When two identical cells are connected in series, their individual electromotive forces (EMFs) add up to give the total EMF of the combination. Similarly, their internal resistances also add up to give the total internal resistance of the combination. The total resistance in the circuit is the sum of the external resistance and the total internal resistance. According to Ohm's Law, the current flowing through the circuit is the total EMF divided by the total resistance.

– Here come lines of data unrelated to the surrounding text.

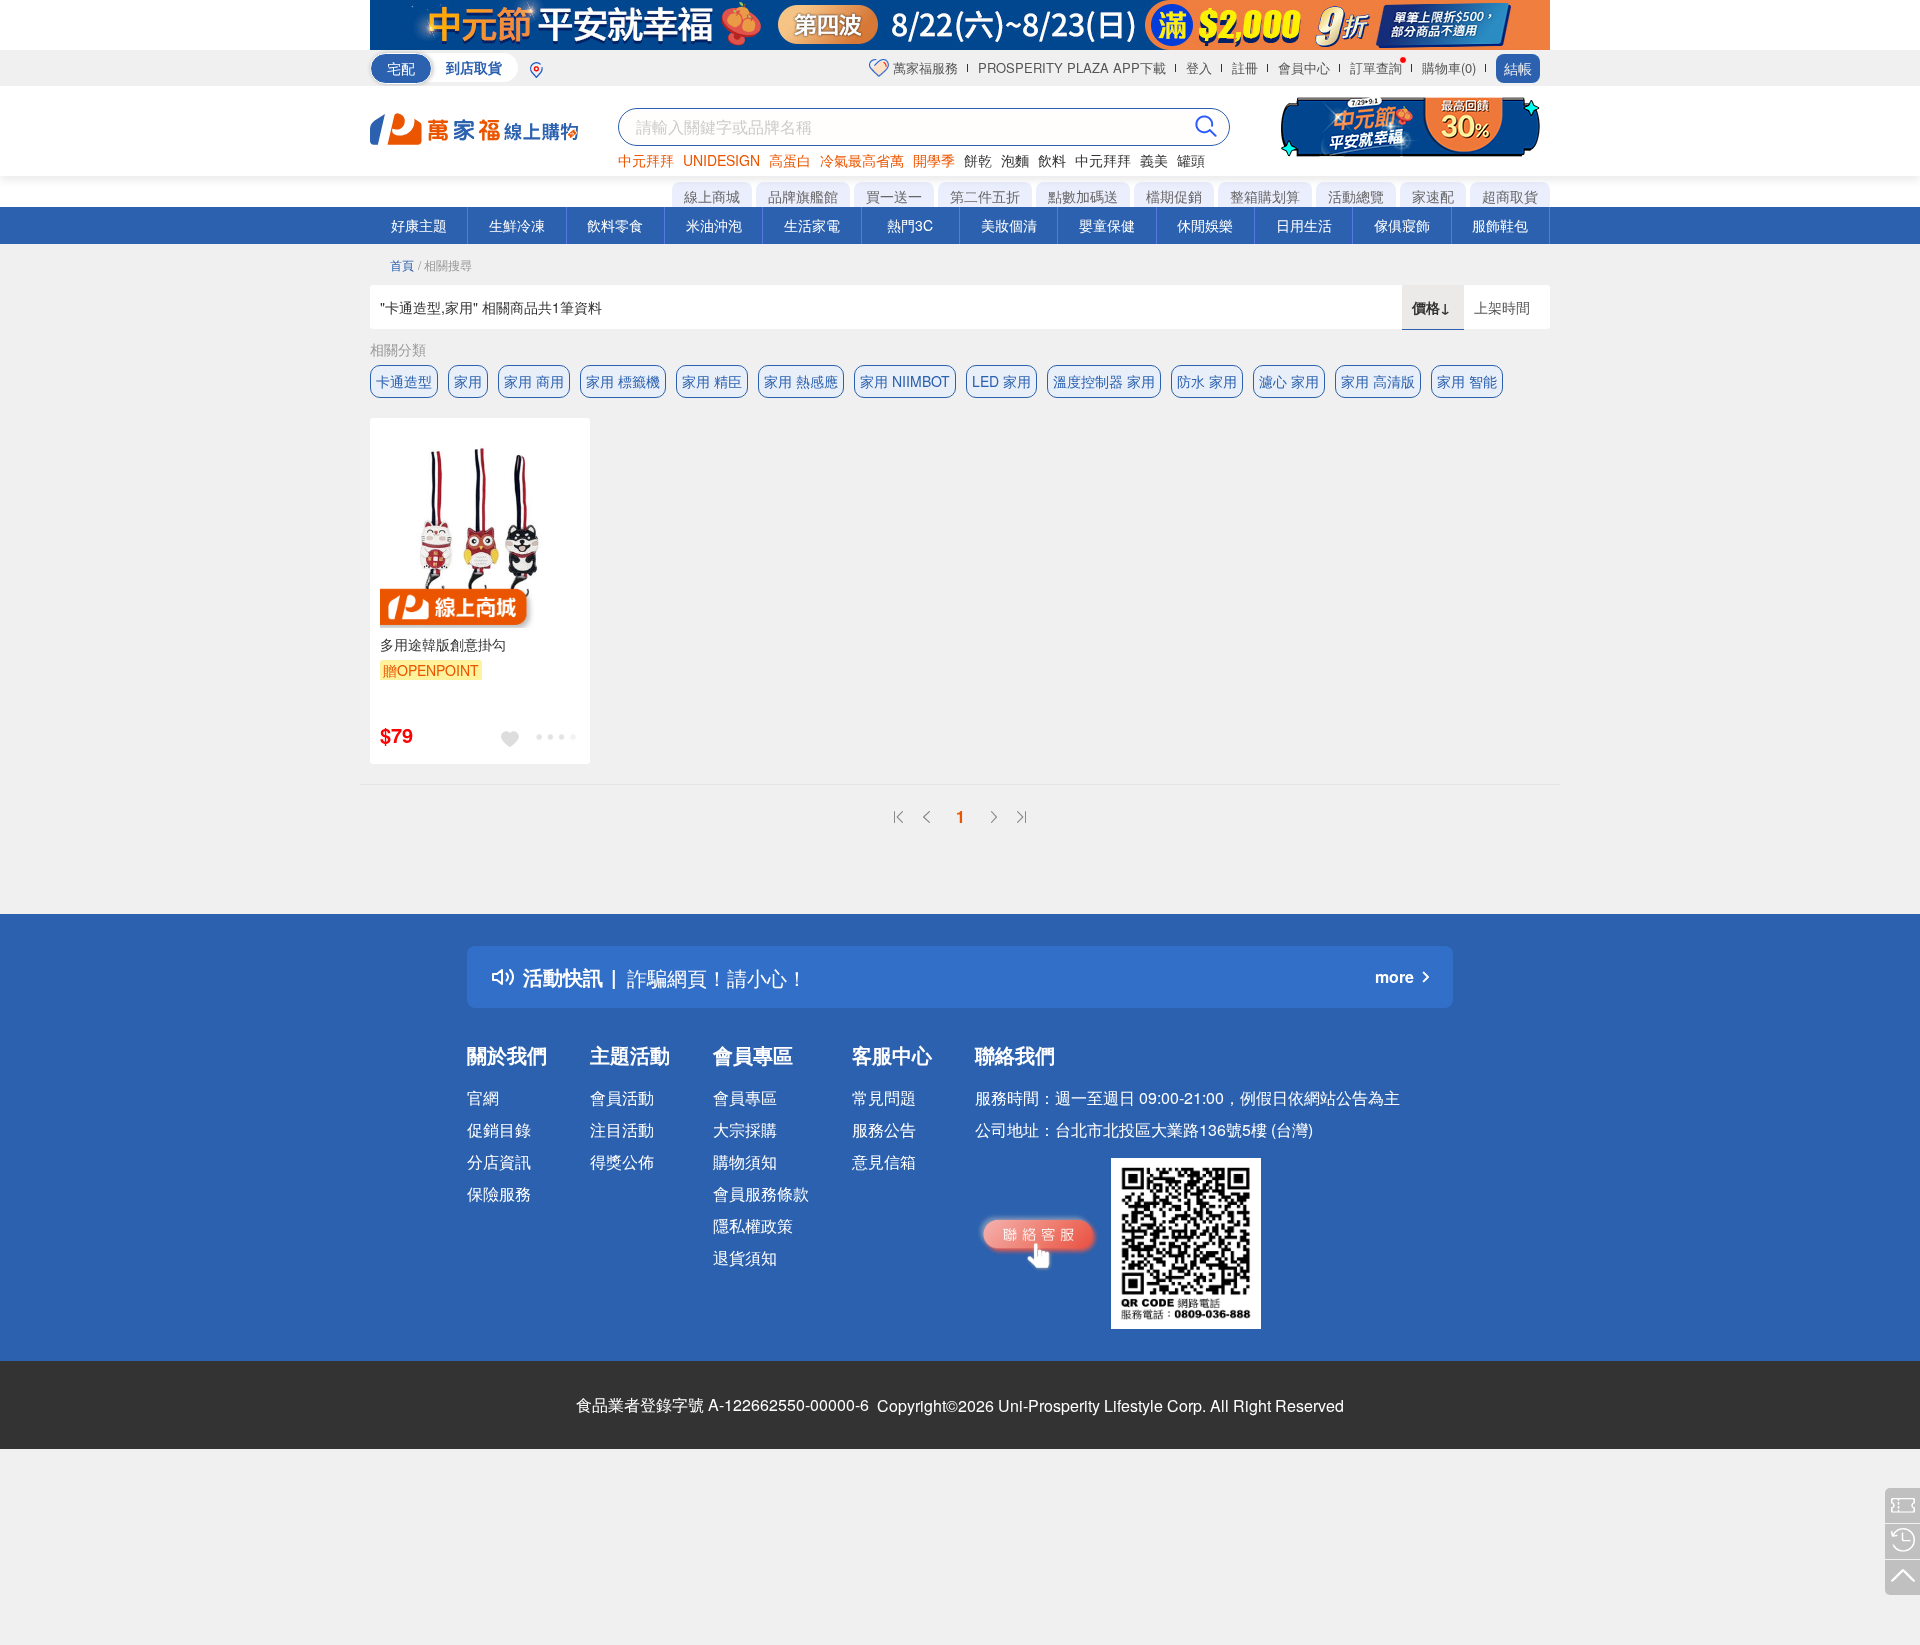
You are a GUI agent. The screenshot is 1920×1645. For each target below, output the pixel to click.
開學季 (934, 160)
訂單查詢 (1376, 67)
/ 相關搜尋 (445, 264)
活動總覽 (1356, 196)
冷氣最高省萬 (862, 160)
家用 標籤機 (623, 381)
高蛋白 (790, 160)
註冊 (1245, 67)
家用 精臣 (712, 381)
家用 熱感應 (801, 381)
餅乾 (978, 160)
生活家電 (812, 225)
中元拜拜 (646, 160)
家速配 (1433, 196)
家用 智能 (1467, 381)
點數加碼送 (1083, 196)
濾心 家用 (1289, 381)
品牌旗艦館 (803, 196)
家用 (468, 381)
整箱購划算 (1265, 196)
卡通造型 (404, 381)
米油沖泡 (714, 225)
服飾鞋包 (1500, 225)
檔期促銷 (1174, 196)
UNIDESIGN (721, 160)
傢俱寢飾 (1402, 225)
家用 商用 (534, 381)
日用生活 (1304, 225)
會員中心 (1304, 67)
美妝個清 (1009, 225)
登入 (1199, 67)
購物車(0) (1449, 67)
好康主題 (419, 225)
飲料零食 (615, 225)
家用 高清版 (1378, 381)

Let E be the electromotive force (EMF) of each cell.
Let r be the internal resistance of each cell.
Total EMF in series = $$E + E = 2E$$
Total internal resistance in series = $$r + r = 2r$$
Total circuit resistance in series = External resistance + Total internal resistance = $$5 + 2r$$
Current in series ($$I_1$$) = 10 A

Using Ohm's Law (Current = Total EMF / Total Resistance), we can write the first equation:

$$I_1 = \frac{2E}{5 + 2r}$$
$$10 = \frac{2E}{5 + 2r}$$
$$10(5 + 2r) = 2E$$
$$50 + 20r = 2E$$ (Equation 1)

**step2 Analyze the circuit when cells are connected in parallel**

When two identical cells are connected in parallel, the total EMF of the combination is equal to the EMF of a single cell. The reciprocal of the total internal resistance in parallel is the sum of the reciprocals of individual internal resistances. The total resistance in the circuit is the sum of the external resistance and the total parallel internal resistance. We then apply Ohm's Law to find the second equation.

Total EMF in parallel = E
Total internal resistance in parallel = $$\frac{1}{\frac{1}{r} + \frac{1}{r}} = \frac{1}{\frac{2}{r}} = \frac{r}{2}$$
Total circuit resistance in parallel = External resistance + Total internal resistance = $$5 + \frac{r}{2}$$
Current in parallel ($$I_2$$) = 8 A

Using Ohm's Law, we can write the second equation:

$$I_2 = \frac{E}{5 + \frac{r}{2}}$$
$$8 = \frac{E}{5 + \frac{r}{2}}$$
$$8(5 + \frac{r}{2}) = E$$
$$40 + 4r = E$$ (Equation 2)

**step3 Solve the system of equations to find internal resistance**

Now we have two equations with two unknown variables, E and r. We can solve this system of equations using the substitution method. Substitute the expression for E from Equation 2 into Equation 1.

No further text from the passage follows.